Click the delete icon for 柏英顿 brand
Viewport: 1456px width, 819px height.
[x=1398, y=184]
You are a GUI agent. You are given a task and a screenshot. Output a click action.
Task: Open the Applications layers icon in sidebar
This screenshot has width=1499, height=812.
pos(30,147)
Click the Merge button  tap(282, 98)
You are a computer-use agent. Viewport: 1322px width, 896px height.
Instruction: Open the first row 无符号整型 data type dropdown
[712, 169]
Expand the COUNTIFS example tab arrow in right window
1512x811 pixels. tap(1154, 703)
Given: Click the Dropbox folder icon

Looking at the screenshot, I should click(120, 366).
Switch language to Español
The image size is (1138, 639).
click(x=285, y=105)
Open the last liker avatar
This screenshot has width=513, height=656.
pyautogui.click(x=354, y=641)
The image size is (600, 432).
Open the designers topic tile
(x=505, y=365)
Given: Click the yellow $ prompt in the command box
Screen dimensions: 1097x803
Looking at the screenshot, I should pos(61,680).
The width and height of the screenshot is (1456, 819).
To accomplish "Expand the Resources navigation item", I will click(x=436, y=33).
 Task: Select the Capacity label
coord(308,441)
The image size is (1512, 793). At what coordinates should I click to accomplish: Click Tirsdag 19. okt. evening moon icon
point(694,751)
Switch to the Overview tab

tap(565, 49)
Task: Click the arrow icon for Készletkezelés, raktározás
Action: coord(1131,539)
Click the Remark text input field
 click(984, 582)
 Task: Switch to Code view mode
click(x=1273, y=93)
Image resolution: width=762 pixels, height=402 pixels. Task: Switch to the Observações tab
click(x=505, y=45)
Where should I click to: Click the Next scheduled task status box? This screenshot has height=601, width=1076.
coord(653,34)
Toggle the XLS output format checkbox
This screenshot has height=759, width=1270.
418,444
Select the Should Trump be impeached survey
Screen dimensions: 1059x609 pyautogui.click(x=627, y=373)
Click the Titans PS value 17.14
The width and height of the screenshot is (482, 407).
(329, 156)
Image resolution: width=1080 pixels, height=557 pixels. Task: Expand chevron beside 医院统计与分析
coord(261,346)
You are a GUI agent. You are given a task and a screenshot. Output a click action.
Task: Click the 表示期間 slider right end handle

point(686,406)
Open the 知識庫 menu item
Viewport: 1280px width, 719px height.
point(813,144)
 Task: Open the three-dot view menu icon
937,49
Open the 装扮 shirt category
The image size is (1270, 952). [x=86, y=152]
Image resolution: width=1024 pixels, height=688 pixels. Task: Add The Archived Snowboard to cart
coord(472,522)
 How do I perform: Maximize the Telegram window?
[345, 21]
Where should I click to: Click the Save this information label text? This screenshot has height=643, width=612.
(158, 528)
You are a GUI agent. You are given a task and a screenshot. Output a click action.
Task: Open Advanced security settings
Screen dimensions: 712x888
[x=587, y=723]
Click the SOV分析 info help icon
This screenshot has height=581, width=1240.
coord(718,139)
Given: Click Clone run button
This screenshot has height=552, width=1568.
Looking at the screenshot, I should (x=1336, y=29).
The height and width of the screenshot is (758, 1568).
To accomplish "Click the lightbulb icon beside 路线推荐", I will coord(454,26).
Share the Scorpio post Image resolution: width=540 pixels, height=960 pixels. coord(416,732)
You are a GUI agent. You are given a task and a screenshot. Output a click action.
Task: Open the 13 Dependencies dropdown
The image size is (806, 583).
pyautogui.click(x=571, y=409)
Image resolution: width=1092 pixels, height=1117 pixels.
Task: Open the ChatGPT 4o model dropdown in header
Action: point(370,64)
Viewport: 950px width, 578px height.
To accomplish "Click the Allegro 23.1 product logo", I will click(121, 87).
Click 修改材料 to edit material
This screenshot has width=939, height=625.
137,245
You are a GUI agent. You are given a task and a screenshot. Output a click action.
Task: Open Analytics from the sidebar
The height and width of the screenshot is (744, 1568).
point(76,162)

Brief: Copy out every line of the records above, word for word and in the same order.

Full output:
Click the delete icon for 柏英顿 brand
Viewport: 1456px width, 819px height.
[x=1398, y=184]
You are a GUI agent. You are given a task and a screenshot. Output a click action.
Task: Open the Applications layers icon in sidebar
This screenshot has width=1499, height=812.
pos(30,147)
Click the Merge button  tap(282, 98)
You are a computer-use agent. Viewport: 1322px width, 896px height.
Instruction: Open the first row 无符号整型 data type dropdown
[712, 169]
Expand the COUNTIFS example tab arrow in right window
1512x811 pixels. tap(1154, 703)
Given: Click the Dropbox folder icon

Looking at the screenshot, I should click(120, 366).
Switch language to Español
The image size is (1138, 639).
click(x=285, y=105)
Open the last liker avatar
This screenshot has width=513, height=656.
pyautogui.click(x=354, y=641)
The image size is (600, 432).
Open the designers topic tile
(x=505, y=365)
Given: Click the yellow $ prompt in the command box
Screen dimensions: 1097x803
Looking at the screenshot, I should pos(61,680).
The width and height of the screenshot is (1456, 819).
To accomplish "Expand the Resources navigation item", I will click(x=436, y=33).
 Task: Select the Capacity label
coord(308,441)
The image size is (1512, 793). At what coordinates should I click to accomplish: Click Tirsdag 19. okt. evening moon icon
point(694,751)
Switch to the Overview tab

tap(565, 49)
Task: Click the arrow icon for Készletkezelés, raktározás
Action: coord(1131,539)
Click the Remark text input field
 click(984, 582)
 Task: Switch to Code view mode
click(x=1273, y=93)
Image resolution: width=762 pixels, height=402 pixels. Task: Switch to the Observações tab
click(x=505, y=45)
Where should I click to: Click the Next scheduled task status box? This screenshot has height=601, width=1076.
coord(653,34)
Toggle the XLS output format checkbox
This screenshot has height=759, width=1270.
418,444
Select the Should Trump be impeached survey
Screen dimensions: 1059x609 pyautogui.click(x=627, y=373)
Click the Titans PS value 17.14
The width and height of the screenshot is (482, 407).
(329, 156)
Image resolution: width=1080 pixels, height=557 pixels. Task: Expand chevron beside 医院统计与分析
coord(261,346)
You are a GUI agent. You are given a task and a screenshot. Output a click action.
Task: Click the 表示期間 slider right end handle

point(686,406)
Open the 知識庫 menu item
Viewport: 1280px width, 719px height.
point(813,144)
 Task: Open the three-dot view menu icon
937,49
Open the 装扮 shirt category
The image size is (1270, 952). [x=86, y=152]
Image resolution: width=1024 pixels, height=688 pixels. Task: Add The Archived Snowboard to cart
coord(472,522)
 How do I perform: Maximize the Telegram window?
[345, 21]
Where should I click to: Click the Save this information label text? This screenshot has height=643, width=612.
(158, 528)
You are a GUI agent. You are given a task and a screenshot. Output a click action.
Task: Open Advanced security settings
Screen dimensions: 712x888
[x=587, y=723]
Click the SOV分析 info help icon
This screenshot has height=581, width=1240.
coord(718,139)
Given: Click Clone run button
This screenshot has height=552, width=1568.
Looking at the screenshot, I should (x=1336, y=29).
The height and width of the screenshot is (758, 1568).
To accomplish "Click the lightbulb icon beside 路线推荐", I will coord(454,26).
Share the Scorpio post Image resolution: width=540 pixels, height=960 pixels. coord(416,732)
You are a GUI agent. You are given a task and a screenshot. Output a click action.
Task: Open the 13 Dependencies dropdown
The image size is (806, 583).
pyautogui.click(x=571, y=409)
Image resolution: width=1092 pixels, height=1117 pixels.
Task: Open the ChatGPT 4o model dropdown in header
Action: point(370,64)
Viewport: 950px width, 578px height.
To accomplish "Click the Allegro 23.1 product logo", I will click(121, 87).
Click 修改材料 to edit material
This screenshot has width=939, height=625.
137,245
You are a GUI agent. You are given a task and a screenshot. Output a click action.
Task: Open Analytics from the sidebar
The height and width of the screenshot is (744, 1568).
point(76,162)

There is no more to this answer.